Maar CBT-I zoals ik het ervoer was geen zachte of systematische desensibilisatie. Het was eng om over na te denken en nog enger om ermee door te gaan. Tijdens een interview in september 2011 vertelde ik slaaponderzoeker Michael Perlis dat het was alsof ik naar een grote spin voor mijn neus staarde.
Perlis, universitair hoofddocent psychologie en directeur van het Behavioral Sleep Medicine Program aan de Universiteit van Pennsylvania, erkende mijn punt. 'Ik heb nooit gezegd dat slaapbeperking vriendelijk en zacht was, en je hebt gelijk als je zegt dat het niet systematisch is. Er zijn andere vormen van therapie die implosief zijn, 'zei hij,' waarbij ze je in een bak met slangen gooien 'in een poging om een reactie of gedrag heel snel te veranderen. Het mechanisme dat CBT-I in staat stelt net zo effectief te werken als het doet - een dosis slaapbeperking die voldoende is om de snelle en overweldigende opbouw van slaapdrang mogelijk te maken - zou verloren gaan als de therapie in verzwakte doses zou worden toegediend. Een toch al onaangename behandeling zou alleen maar verder worden uitgesteld.
Maar zoals Perlis en ik bespraken waarom de respons op CBT-I slechts 70 tot 80 procent is*, Keerde ik terug naar de schrikfactor. Niet iedereen met chronische slapeloosheid ontwikkelt angst voor slapeloosheid. Ik vroeg me hardop af of de slapelozen die dat wel doen - wier angst zich zou manifesteren als moeite om in slaap te vallen aan het begin van de nacht, of "slapeloosheid in slaap" - meer kans zouden hebben dan anderen om de therapie af te breken.
CGT-I werkt even goed voor alle drie de subtypes van slapeloosheidspatiënten, antwoordde Perlis: mensen met slapeloosheid in de slaap, mensen die vatbaar zijn voor midden in de nacht wakker worden en degenen die te vroeg wakker worden.
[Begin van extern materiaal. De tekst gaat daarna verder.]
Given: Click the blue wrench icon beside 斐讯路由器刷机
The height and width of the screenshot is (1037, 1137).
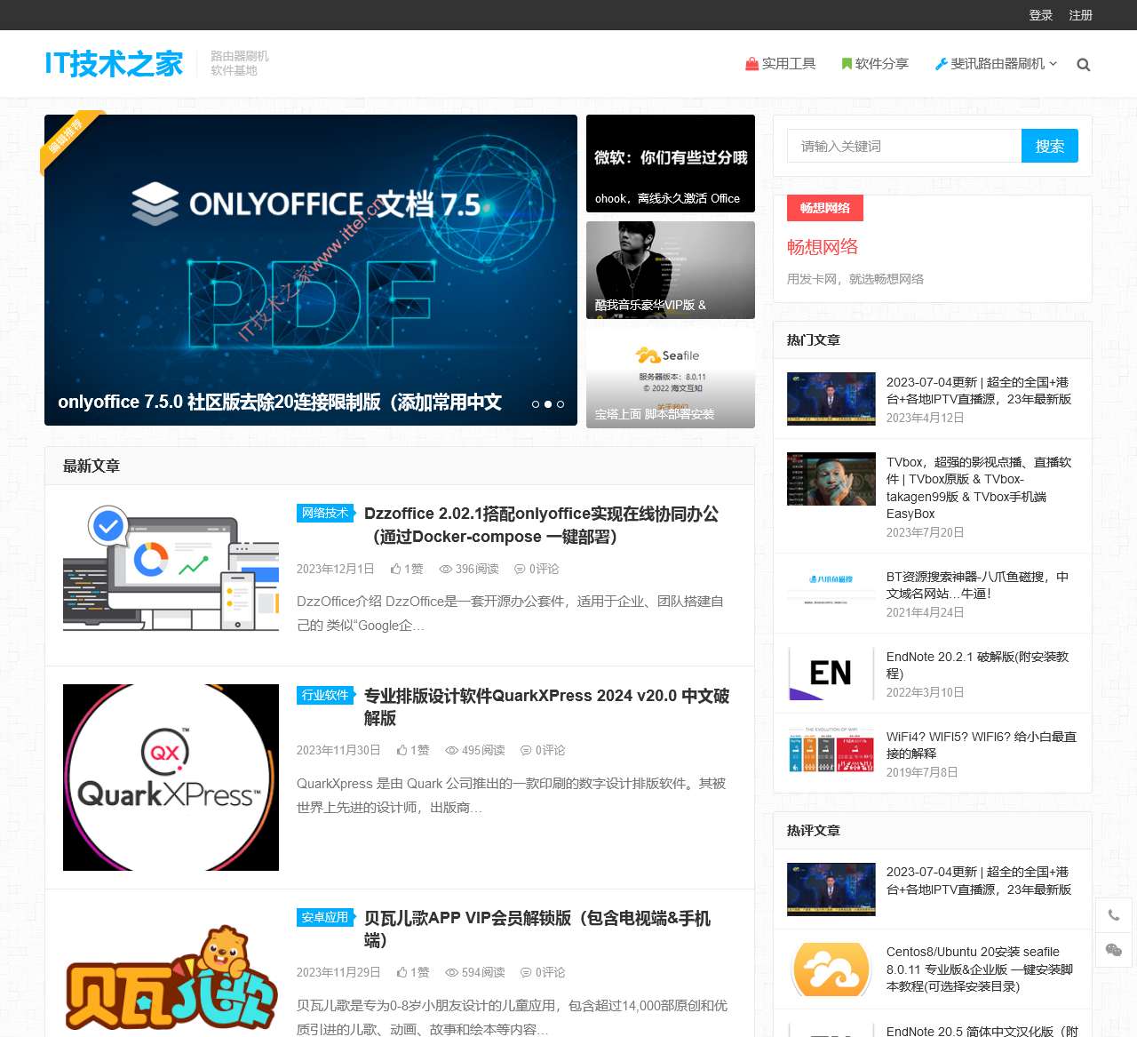Looking at the screenshot, I should (x=941, y=63).
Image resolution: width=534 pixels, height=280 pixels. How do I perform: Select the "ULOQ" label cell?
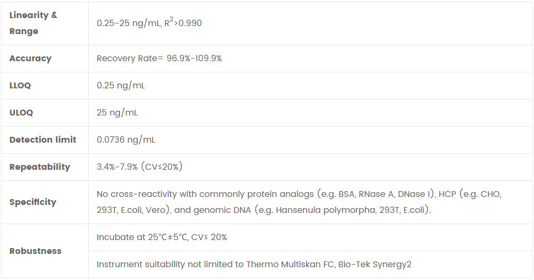tap(21, 113)
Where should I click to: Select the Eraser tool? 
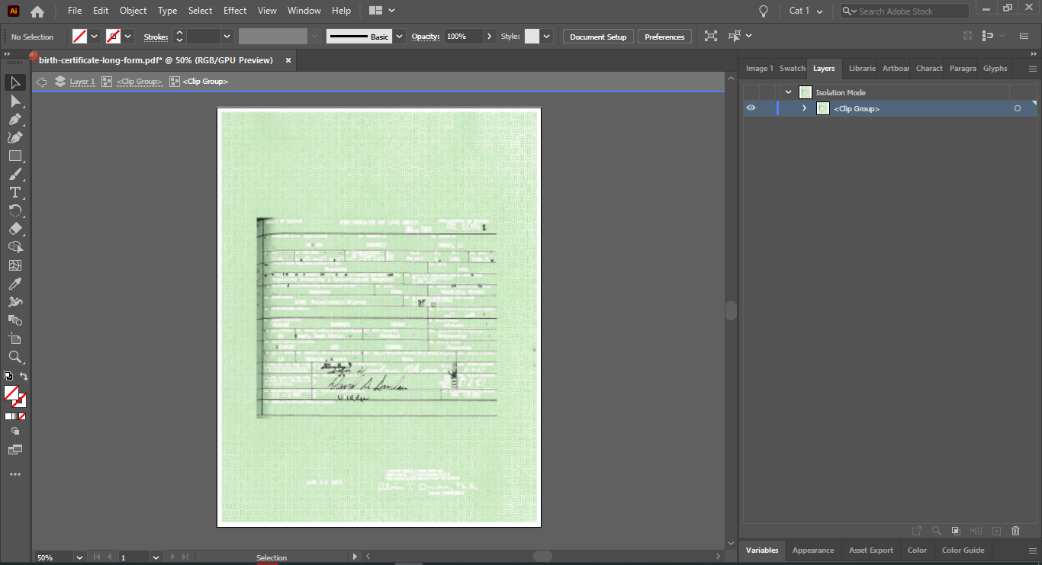(15, 229)
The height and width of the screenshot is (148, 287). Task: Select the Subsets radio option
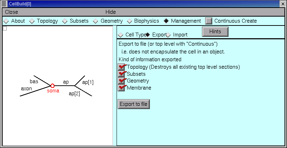65,21
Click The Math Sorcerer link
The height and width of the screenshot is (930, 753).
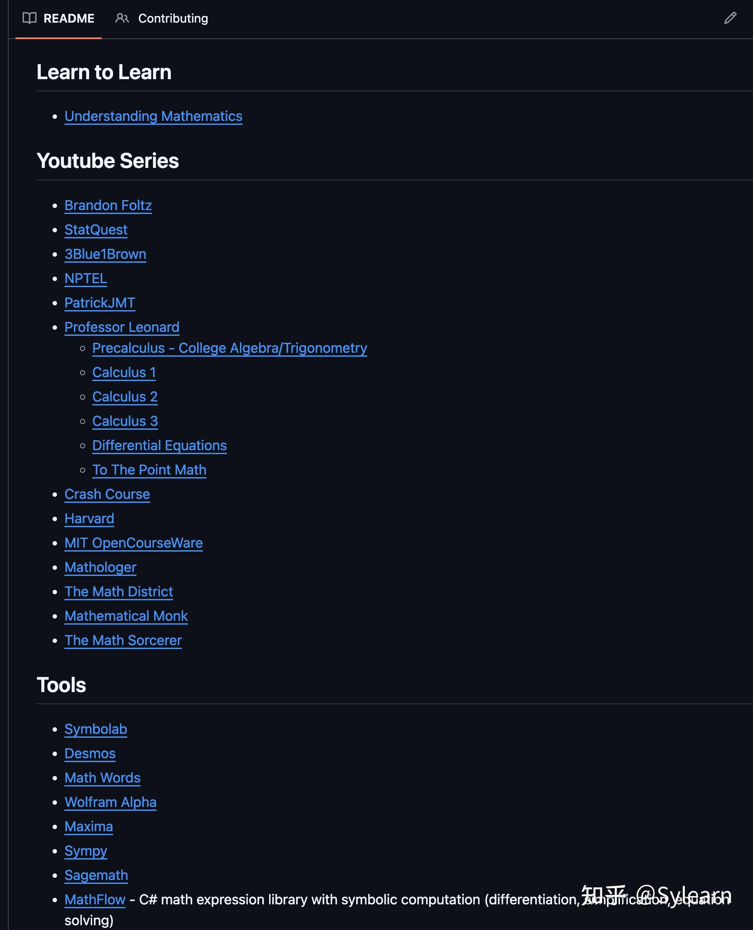point(123,640)
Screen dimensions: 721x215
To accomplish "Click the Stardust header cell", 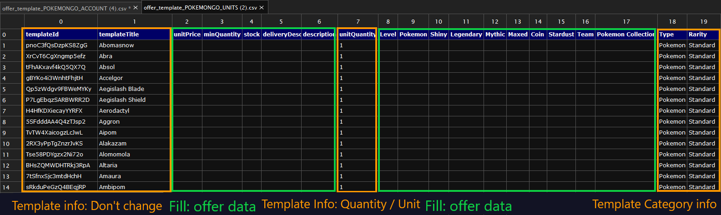I will (x=561, y=35).
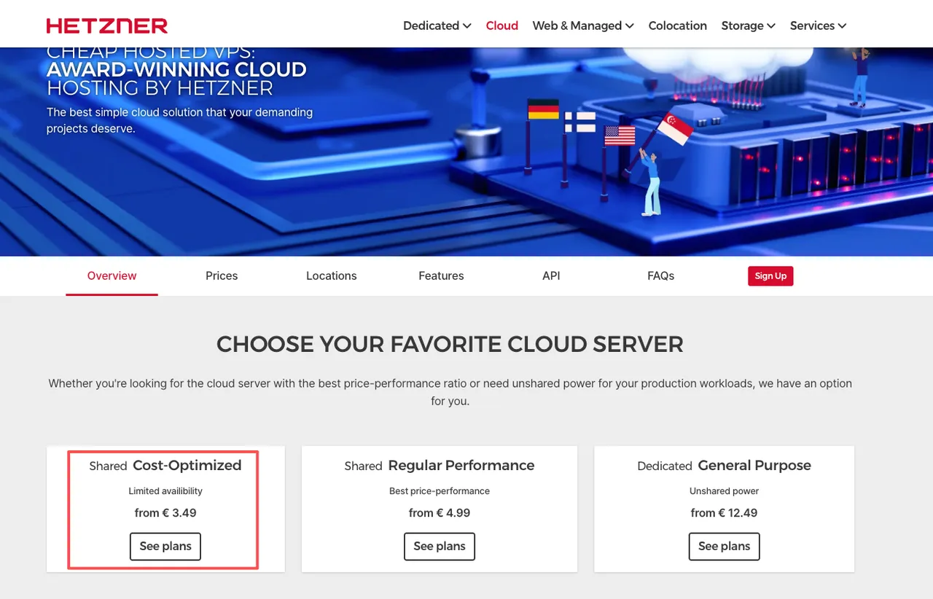
Task: Select the Overview tab
Action: pos(112,275)
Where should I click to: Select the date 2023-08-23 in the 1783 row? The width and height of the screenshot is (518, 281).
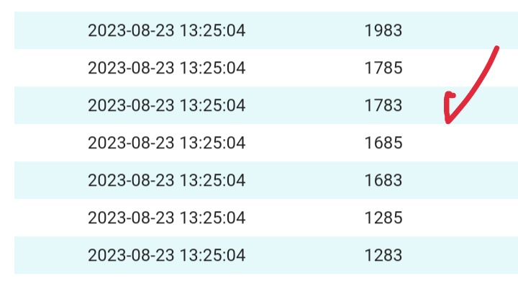point(131,105)
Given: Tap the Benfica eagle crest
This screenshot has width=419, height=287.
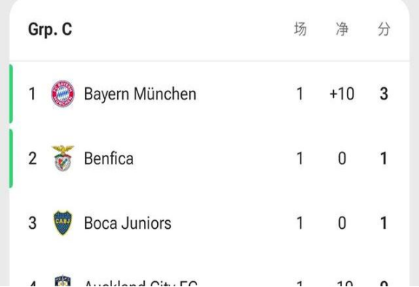Looking at the screenshot, I should (63, 158).
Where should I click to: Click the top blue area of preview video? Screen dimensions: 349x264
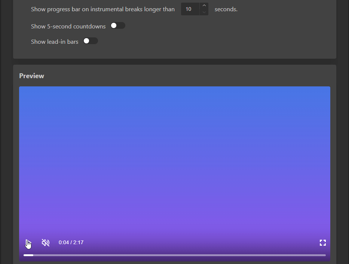[x=175, y=101]
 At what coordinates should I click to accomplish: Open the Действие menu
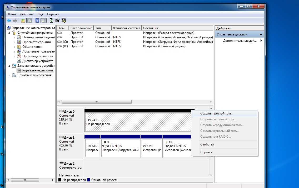click(x=26, y=14)
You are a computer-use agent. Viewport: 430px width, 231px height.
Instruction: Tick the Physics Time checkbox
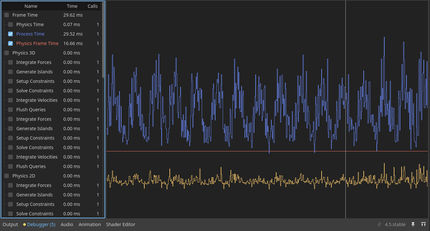click(x=10, y=24)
Maar als er een studie zou worden gedaan om vast te stellen wie van de verschillende subtypen de neiging had om het meest te lijden tijdens de behandeling en af te vallen, dacht Perlis dat ik misschien gelijk had. "Het is allemaal het begin, omdat je [met slaapbeperking] zojuist het gemeenste hebt gedaan dat je kunt doen." Je hebt ze niet alleen ingesteld om slaapgebrek te ervaren; je hebt ze ook gedwongen om een monster in hun bed onder ogen te zien.
Mijn angst voor slapeloosheid is water over de dam. Maar de gedachte om het onder ogen te zien, was een deel van wat me ervan weerhield om CGT-I te proberen, vele jaren voordat ik het deed, en ik heb er spijt van. Die jaren zouden ongetwijfeld beter zijn geweest zonder de kwellende aanvallen van slapeloosheid die ik zo vaak en zo lang heb meegemaakt.
Mijn zorg is nu voor anderen zoals ik, die worstelen met angst voor slapeloosheid, terugschrikken voor CGT-I of vroeg in de behandeling overweldigd raken en afhaken. Terwijl de slaapgemeenschap manieren zoekt om therapie aan meer patiënten te geven, kan het in een vroeg stadium aanpakken van de angsten van deze groep slapelozen een verschil maken. Praten over angst voor slapeloosheid bij het presenteren van CGT-I als een optie, of aan het begin van slaapbeperking, kan ertoe leiden dat meer slapelozen die in slaap vallen het proberen en er lang genoeg mee doorgaan om de vruchten te plukken.
Referentie
Morin, C.M., et al. (1999). Niet-farmacologische behandeling van chronische slapeloosheid. Een recensie van de American Academy of Sleep Medicine. Slaap, 22(8), 1134-1156.